Should you log full LLM prompts and responses?

Not in production logs. Full prompts and completions can contain PII, are large (inflating log storage costs), and are rarely needed in real-time. Instead, log summary attributes: token counts, model used, whether tools were called, and a content hash for deduplication. Store full prompt/response pairs in a separate audit system with retention policies and access controls for post-incident investigation.

How do you trace agents that use streaming responses?

Create the span when the stream starts and end it when the stream completes. Record first-token latency and total-token latency as separate attributes.
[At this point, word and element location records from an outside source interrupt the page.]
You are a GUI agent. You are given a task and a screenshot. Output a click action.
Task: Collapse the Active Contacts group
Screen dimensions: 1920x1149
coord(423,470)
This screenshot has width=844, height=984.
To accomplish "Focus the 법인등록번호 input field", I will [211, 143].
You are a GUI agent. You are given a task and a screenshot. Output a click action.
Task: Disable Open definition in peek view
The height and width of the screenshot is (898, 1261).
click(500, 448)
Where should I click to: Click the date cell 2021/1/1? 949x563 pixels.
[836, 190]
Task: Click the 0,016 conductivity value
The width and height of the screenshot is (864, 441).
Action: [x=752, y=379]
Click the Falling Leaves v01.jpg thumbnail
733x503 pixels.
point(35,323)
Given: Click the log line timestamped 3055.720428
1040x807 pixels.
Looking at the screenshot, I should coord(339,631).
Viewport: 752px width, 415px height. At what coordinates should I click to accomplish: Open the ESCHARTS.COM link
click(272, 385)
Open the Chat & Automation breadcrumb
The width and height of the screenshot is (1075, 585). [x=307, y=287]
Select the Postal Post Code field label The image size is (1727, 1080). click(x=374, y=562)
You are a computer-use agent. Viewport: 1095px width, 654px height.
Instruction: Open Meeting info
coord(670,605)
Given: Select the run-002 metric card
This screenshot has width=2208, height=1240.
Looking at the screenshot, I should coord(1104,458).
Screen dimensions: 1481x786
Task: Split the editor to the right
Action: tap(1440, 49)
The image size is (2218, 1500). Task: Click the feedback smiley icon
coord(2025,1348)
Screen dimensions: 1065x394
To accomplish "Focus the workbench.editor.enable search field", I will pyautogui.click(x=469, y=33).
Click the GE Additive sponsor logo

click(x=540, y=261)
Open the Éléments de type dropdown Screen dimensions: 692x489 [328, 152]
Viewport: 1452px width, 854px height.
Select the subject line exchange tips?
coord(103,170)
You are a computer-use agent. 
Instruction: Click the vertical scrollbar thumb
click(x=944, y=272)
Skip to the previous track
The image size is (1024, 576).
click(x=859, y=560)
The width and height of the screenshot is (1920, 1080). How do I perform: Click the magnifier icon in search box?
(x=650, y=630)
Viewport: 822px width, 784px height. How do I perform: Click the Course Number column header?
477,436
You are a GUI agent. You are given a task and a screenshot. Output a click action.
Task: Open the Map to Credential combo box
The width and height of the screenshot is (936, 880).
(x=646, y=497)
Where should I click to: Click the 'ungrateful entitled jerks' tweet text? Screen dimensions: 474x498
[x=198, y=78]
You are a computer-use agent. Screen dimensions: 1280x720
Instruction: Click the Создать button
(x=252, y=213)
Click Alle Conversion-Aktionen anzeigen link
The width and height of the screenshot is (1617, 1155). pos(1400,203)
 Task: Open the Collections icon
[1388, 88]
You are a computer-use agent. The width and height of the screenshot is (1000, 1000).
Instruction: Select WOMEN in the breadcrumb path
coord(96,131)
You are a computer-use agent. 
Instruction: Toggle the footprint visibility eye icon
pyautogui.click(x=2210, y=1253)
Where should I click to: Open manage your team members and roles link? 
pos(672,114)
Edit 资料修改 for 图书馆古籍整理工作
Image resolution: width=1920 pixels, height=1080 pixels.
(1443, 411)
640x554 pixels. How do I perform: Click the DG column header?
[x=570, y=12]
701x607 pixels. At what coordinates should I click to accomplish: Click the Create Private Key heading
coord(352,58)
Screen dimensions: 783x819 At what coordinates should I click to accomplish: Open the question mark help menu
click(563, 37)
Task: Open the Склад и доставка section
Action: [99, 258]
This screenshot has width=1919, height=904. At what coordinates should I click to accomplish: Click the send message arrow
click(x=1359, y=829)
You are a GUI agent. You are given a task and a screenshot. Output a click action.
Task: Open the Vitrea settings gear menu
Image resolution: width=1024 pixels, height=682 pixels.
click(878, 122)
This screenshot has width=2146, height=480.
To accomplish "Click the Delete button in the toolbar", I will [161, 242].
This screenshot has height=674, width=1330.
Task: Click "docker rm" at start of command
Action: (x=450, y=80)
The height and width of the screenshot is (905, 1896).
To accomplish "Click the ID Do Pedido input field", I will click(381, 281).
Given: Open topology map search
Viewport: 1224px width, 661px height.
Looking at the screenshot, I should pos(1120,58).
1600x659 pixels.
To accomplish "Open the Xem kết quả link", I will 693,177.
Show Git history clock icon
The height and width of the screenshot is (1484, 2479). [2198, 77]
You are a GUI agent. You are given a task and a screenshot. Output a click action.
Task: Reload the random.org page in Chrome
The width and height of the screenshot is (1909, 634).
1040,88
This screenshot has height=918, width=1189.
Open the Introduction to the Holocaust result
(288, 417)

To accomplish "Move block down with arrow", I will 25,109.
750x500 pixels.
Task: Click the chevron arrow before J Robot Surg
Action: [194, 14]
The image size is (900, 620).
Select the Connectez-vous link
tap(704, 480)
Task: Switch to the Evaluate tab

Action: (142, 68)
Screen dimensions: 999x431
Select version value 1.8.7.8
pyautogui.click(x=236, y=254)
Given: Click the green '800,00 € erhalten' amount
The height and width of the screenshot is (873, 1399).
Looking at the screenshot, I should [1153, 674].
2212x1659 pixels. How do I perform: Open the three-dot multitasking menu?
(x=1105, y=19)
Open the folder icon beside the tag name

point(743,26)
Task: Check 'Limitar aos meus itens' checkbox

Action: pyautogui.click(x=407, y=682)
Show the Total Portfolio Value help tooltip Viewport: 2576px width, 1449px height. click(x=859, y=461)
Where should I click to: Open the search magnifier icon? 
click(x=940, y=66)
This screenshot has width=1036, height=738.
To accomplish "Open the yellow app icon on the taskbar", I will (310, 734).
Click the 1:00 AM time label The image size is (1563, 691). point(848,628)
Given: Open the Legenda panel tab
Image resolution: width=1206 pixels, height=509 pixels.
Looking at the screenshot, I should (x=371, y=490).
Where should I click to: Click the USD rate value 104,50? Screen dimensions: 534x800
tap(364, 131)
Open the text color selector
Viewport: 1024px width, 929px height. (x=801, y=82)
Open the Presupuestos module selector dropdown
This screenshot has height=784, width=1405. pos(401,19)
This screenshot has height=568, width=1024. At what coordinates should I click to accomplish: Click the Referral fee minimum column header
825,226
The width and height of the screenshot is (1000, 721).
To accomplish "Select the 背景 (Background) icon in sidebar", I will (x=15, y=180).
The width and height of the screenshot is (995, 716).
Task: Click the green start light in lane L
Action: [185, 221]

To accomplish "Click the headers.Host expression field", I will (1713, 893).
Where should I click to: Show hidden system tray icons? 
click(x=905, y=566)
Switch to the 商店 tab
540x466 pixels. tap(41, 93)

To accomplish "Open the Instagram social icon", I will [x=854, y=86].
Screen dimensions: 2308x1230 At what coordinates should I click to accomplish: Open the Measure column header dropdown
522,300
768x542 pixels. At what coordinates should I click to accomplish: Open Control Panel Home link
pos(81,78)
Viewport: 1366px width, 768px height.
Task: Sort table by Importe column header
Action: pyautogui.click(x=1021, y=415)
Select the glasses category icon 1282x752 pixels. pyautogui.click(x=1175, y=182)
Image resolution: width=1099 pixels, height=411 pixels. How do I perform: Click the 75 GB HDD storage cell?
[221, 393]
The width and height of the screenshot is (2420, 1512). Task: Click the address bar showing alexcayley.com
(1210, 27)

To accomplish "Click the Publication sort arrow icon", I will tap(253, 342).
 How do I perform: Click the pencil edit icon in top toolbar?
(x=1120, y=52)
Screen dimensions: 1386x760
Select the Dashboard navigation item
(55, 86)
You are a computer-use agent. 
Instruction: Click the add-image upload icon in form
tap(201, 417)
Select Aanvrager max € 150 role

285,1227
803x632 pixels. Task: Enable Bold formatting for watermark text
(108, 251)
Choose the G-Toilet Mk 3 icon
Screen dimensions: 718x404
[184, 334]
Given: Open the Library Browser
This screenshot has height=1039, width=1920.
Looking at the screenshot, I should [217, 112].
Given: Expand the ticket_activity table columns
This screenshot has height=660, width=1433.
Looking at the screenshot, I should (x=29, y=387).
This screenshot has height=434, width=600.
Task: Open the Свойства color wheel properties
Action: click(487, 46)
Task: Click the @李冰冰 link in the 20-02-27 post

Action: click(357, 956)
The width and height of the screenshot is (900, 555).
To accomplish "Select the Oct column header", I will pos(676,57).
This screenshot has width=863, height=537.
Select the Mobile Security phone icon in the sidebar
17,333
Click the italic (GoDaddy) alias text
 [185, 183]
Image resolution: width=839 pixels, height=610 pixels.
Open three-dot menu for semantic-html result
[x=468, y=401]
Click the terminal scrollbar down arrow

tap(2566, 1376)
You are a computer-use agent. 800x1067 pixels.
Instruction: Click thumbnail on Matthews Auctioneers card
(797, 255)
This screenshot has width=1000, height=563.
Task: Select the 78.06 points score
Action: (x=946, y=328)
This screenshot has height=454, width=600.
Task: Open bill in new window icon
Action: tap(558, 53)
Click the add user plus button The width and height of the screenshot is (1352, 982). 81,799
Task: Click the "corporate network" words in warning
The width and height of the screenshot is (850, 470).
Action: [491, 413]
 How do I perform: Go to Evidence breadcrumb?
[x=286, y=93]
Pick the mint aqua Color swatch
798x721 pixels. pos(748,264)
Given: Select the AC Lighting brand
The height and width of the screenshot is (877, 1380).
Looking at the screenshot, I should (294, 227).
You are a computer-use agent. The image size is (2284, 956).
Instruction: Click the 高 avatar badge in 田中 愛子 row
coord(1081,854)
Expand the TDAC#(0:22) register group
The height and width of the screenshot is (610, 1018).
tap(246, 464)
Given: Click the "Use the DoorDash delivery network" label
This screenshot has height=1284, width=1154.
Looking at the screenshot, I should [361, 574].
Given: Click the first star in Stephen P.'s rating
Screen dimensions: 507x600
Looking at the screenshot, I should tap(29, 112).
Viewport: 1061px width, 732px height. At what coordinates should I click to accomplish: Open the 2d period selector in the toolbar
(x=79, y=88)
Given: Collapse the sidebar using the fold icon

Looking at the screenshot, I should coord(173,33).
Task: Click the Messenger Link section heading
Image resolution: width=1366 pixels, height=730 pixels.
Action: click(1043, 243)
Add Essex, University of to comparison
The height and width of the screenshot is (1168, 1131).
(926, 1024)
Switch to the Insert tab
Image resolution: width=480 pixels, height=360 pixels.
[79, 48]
For agents that make decisions mid-stream (processing streaming tool call arguments), create child spans for each decision point within the stream.

What observability backend works best for AI agents?

Any OpenTelemetry-compatible backend works. Grafana Cloud (Tempo for traces, Loki for logs, Mimir for metrics) is popular for self-hosted stacks. Datadog and Honeycomb provide managed solutions with good AI-specific features. The key is choosing a backend that supports high-cardinality attributes (agent name, model, tool name) and long trace durations (minutes, not milliseconds).